▶ [Petit problème 1]
Répondez aux questions suivantes d'après le passage sur la math-fiction.
(a) Sur quoi repose la mécanique générale qui articule fiction et mathématiques ?
(b) Quels objets figurent la fabrique et la transmission des savoirs ?
(c) Dans l'extrait du Théorème du perroquet, qu'avait compris Cardan au lieu du cube du tiers ?

▶ [Passage cité]
* * * * *
D’un double mouvement

Dans cette optique où les mathématiques dépassent la seule inscription dans un texte pour s’implanter littéralement dans une oeuvre, il paraît nécessaire de creuser un peu plus cette implantation, afin de faire ressortir la mécanique générale qui articule fiction et mathématiques. Cette mécanique repose sur un double mouvement opposé, qui tient précisément de la discipline mathématique, mystérieuse en ce sens qu’elle demeure une chose inconnue des lectrices et lecteurs lambda ou accessible aux initiés seulement. Donc, soit l’oeuvre de math-fiction est une entreprise de démystification, et la littérature devient ainsi le véhicule de l’histoire et des fondements de la mathématique, soit elle se sert de ce mystère comme un moyen de produire des situations complexes, énigmatiques. Bref, le mystère s’éclaircit ou bien il s’accentue.

Certaines oeuvres de math-fiction, à visée informative, utilisent les ressources de la littérature pour transmettre des notions complexes ou obscures en les rendant accessibles : « Un fil narratif permet de montrer les connexions entre les concepts[27]. » Les mathématiques y sont présentées dénuées de termes techniques, si bien que lectrices et lecteurs acquièrent des informations, qu’elles ou ils transformeront peut-être en connaissances, sans avoir l’impression d’apprendre comme à la petite école. Les événements racontés ont généralement un ancrage dans le réel : découvertes importantes (le zéro, un théorème…), vie de mathématicien·ne, esprit mathématique d’une civilisation. Livres pour la jeunesse certes, mais aussi fictions biographiques et romans historiques composent donc cet ensemble particulier de math-fictions. Une quantité de signes paratextuels permettent d’associer ces oeuvres au premier mouvement[28] ; il paraît tout aussi envisageable d’identifier quelques dispositifs intratextuels – ressources de la littérature – qui facilitent la transmission d’un contenu mathématique. On notera la présence d’un personnage qui joue le rôle de vulgarisateur : un narrateur-mathématicien, un conteur, un protagoniste âgé et sage ; la présence aussi de personnages ignorants, enfants ou adultes, auxquels pourraient s’identifier lectrices et lecteurs ; la présence enfin d’objets qui figurent la fabrique et la transmission des savoirs, comme les livres, les bibliothèques, les lettres, etc. Par ailleurs, les notions mathématiques sont expliquées, développées, éclaircies, en donnant les éléments nécessaires à leur compréhension, comme dans ce passage du Théorème du perroquet de Denis Guedj :

Les parenthèses vont par couples. À gauche, l’ouvrante, à droite, sa fermante. Leur rôle est essentiel : permettre l’écriture sans ambiguïté d’expressions mathématiques. M. Ruche essaya avec deux divisions à la suite : 2 divisé par 3 divisé par 5, ça fait combien ? Écrit « 2/3/5 » cela ne fait rien du tout. Est-ce que 5 divise 2/3 ou est-ce 3/5 qui divise 2 ? Comment savoir ? Sans parenthèses, poubelle ! Avec les parenthèses par contre, on a le choix […] L’erreur de Cardan concernant l’un des tercets de Tartaglia, c’était ça ! Al terzo cubo delle cose netto. Cardan avait compris le tiers du cube, alors qu’il s’agissait du cube du tiers ! Avec les parenthèses, pas de possibilité d’erreur. Cardan n’aurait pu lire (p3)/3 si Tartaglia avait écrit (p/3) [29].
* * * * *
▶ [Petit problème 2]
Recopiez mot pour mot les enregistrements, depuis leur début jusqu'à la ligne contenant « click(880, 146) », ces deux bornes comprises.

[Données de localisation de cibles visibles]
* * * * *
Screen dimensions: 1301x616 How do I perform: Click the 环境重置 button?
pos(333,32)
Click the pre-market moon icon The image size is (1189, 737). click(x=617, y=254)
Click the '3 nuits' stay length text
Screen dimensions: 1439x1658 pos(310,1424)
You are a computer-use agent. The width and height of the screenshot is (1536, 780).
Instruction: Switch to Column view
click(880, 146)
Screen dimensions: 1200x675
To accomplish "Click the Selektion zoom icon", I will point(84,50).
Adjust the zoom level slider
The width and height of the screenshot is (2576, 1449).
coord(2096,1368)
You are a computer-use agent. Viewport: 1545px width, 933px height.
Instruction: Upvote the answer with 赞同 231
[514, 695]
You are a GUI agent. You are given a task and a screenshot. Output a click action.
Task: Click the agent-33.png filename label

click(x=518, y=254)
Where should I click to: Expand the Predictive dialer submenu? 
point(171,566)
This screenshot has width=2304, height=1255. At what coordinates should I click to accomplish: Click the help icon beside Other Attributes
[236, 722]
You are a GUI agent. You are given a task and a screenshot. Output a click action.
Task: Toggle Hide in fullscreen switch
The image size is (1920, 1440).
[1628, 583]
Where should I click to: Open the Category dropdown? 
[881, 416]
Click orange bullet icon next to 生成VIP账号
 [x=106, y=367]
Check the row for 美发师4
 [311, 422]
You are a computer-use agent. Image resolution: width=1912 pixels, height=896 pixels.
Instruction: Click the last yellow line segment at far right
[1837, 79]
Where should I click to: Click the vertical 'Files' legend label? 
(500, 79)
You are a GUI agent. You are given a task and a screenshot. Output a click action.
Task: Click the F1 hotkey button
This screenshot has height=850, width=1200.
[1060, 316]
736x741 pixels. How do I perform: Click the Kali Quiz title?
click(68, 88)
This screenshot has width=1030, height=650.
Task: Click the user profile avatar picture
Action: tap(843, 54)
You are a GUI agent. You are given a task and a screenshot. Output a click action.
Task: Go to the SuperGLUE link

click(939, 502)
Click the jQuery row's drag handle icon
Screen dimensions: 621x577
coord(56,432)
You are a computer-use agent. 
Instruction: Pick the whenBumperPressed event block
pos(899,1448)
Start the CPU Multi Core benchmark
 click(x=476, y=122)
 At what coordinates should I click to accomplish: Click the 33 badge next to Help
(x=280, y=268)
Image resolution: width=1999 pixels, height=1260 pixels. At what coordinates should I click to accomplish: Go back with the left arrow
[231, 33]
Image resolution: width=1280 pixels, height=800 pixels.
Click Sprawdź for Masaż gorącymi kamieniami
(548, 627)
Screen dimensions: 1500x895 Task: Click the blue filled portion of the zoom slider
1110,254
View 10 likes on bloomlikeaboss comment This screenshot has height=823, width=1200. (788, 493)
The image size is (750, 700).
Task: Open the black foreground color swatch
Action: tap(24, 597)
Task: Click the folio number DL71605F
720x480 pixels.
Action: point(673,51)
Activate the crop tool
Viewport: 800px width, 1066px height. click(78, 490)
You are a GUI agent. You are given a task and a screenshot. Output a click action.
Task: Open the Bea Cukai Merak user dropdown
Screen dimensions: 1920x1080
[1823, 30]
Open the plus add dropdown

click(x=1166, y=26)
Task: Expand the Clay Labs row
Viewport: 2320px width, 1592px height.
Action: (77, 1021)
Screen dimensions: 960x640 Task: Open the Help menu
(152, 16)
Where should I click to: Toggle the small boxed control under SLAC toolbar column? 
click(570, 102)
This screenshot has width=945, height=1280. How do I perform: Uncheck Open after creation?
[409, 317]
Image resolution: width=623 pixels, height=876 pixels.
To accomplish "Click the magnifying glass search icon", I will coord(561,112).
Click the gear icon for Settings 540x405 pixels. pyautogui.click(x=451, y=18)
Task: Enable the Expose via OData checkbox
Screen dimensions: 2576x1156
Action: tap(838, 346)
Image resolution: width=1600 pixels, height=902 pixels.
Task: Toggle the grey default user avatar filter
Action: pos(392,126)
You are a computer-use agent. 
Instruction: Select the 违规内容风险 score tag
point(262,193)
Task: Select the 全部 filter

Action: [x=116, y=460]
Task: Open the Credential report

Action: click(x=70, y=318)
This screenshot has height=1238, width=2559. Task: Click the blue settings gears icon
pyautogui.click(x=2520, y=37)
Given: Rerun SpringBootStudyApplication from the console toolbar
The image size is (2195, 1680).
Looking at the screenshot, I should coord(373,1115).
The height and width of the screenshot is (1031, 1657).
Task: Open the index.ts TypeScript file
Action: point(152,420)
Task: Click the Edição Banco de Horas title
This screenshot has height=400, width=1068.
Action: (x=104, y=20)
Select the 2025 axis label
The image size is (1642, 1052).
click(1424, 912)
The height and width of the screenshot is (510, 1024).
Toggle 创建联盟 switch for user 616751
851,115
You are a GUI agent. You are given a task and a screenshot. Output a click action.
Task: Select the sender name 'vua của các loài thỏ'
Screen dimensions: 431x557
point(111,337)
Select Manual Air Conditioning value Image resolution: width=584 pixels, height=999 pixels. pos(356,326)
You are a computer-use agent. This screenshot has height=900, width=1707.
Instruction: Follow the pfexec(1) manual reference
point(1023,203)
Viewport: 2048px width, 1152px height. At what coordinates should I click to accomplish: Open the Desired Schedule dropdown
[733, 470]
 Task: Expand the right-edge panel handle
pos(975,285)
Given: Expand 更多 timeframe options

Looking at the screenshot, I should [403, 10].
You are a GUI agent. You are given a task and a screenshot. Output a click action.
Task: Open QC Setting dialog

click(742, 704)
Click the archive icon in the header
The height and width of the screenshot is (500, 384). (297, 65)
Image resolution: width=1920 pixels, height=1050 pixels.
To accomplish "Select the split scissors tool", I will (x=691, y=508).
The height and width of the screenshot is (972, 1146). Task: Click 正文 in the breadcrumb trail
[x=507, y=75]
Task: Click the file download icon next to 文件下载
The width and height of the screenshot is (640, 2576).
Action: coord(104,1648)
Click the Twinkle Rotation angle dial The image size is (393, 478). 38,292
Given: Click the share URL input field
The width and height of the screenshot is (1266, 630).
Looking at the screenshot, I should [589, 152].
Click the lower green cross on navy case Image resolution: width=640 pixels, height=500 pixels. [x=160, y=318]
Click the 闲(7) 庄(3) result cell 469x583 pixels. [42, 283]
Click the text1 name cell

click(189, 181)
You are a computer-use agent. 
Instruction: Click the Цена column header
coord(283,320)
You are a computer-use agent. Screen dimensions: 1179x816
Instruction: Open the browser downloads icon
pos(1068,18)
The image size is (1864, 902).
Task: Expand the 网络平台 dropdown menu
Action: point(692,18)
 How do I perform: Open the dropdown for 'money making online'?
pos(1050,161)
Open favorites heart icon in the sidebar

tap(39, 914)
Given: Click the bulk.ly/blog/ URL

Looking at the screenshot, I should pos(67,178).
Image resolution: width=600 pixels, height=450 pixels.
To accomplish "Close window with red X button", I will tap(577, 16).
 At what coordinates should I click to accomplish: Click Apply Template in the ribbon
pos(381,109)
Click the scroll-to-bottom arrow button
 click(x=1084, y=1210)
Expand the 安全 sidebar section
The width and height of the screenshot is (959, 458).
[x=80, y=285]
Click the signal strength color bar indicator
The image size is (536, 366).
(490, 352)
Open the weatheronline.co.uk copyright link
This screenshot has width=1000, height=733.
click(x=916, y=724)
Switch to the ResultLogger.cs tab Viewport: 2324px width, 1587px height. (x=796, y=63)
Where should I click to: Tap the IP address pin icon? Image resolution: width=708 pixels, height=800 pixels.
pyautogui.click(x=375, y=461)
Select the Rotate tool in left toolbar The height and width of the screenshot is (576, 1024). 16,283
* * * * *
▶ [Réponse de l'exercice 1]
(a) Elle repose sur un double mouvement opposé.
(b) Les livres, les bibliothèques, les lettres, etc.
(c) Il avait compris le tiers du cube.

▶ [Réponse de l'exercice 2]
Screen dimensions: 1301x616 How do I perform: Click the 环境重置 button?
pos(333,32)
Click the pre-market moon icon The image size is (1189, 737). click(x=617, y=254)
Click the '3 nuits' stay length text
Screen dimensions: 1439x1658 pos(310,1424)
You are a computer-use agent. The width and height of the screenshot is (1536, 780).
Instruction: Switch to Column view
click(880, 146)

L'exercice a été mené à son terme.